• _PROMPT_: Output the lines of the data below as a JSON list of strings, one string per line and no blank lines, running from the line with "This screenshot has height=833, width=1456." up to and including the line with "click(x=39, y=322)".

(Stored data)
# # #

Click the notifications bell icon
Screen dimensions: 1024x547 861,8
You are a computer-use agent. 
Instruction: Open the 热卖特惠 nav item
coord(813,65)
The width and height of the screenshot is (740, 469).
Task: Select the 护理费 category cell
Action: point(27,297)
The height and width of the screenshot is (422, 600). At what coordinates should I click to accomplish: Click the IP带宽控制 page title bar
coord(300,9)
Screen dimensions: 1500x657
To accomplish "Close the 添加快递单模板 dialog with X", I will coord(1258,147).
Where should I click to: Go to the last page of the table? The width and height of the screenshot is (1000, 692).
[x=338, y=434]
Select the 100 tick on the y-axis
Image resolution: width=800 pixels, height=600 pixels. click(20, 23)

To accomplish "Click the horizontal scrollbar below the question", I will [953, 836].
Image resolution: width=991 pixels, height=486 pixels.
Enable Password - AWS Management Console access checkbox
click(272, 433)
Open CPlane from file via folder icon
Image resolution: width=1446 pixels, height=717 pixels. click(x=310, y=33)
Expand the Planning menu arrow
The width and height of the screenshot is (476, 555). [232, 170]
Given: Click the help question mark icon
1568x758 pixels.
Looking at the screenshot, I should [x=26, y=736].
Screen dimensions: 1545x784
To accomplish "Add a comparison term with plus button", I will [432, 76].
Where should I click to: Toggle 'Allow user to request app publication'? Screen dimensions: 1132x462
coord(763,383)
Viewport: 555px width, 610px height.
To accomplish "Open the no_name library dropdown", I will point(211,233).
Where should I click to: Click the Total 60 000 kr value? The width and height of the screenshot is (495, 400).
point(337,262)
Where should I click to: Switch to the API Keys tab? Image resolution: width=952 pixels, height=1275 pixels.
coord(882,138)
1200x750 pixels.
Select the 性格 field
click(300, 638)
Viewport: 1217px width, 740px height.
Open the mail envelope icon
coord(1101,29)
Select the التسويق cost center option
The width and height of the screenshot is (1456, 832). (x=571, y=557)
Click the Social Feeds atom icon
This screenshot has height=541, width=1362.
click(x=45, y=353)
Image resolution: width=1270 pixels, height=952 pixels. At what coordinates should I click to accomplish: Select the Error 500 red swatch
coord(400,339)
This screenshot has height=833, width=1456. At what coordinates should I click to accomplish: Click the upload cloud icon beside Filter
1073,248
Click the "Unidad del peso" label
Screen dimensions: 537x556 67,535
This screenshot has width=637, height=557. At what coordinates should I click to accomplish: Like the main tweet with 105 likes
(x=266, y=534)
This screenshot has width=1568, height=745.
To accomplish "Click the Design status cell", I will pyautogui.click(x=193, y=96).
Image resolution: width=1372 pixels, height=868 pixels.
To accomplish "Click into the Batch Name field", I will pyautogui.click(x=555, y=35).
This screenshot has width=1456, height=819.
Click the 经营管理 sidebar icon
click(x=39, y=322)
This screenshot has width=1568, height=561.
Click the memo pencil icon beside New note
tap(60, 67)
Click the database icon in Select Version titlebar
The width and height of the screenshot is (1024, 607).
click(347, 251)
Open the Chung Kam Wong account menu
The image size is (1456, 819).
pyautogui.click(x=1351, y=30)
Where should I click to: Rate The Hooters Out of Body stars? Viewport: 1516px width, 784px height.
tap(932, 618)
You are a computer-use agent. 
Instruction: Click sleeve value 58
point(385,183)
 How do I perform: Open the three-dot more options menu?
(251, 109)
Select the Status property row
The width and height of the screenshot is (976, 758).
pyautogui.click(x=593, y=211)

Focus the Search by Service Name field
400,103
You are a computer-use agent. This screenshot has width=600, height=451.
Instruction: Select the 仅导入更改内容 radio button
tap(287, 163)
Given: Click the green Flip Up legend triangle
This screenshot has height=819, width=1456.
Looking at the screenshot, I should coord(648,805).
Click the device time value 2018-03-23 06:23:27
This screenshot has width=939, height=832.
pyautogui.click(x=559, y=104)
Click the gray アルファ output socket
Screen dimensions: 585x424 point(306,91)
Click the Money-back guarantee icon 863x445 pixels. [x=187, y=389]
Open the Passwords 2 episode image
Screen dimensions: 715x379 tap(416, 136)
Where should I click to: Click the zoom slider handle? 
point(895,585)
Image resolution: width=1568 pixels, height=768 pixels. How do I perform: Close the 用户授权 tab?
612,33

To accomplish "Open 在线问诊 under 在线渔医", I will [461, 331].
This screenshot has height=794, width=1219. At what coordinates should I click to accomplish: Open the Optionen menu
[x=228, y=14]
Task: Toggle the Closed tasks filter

# # #

• _ANSWER TO THE TASK_:
[
  "This screenshot has height=833, width=1456. At what coordinates should I click to accomplish: Click the upload cloud icon beside Filter",
  "1073,248",
  "Click the \"Unidad del peso\" label",
  "Screen dimensions: 537x556 67,535",
  "This screenshot has width=637, height=557. At what coordinates should I click to accomplish: Like the main tweet with 105 likes",
  "(x=266, y=534)",
  "This screenshot has width=1568, height=745.",
  "To accomplish \"Click the Design status cell\", I will pyautogui.click(x=193, y=96).",
  "Image resolution: width=1372 pixels, height=868 pixels.",
  "To accomplish \"Click into the Batch Name field\", I will pyautogui.click(x=555, y=35).",
  "This screenshot has width=1456, height=819.",
  "Click the 经营管理 sidebar icon",
  "click(x=39, y=322)"
]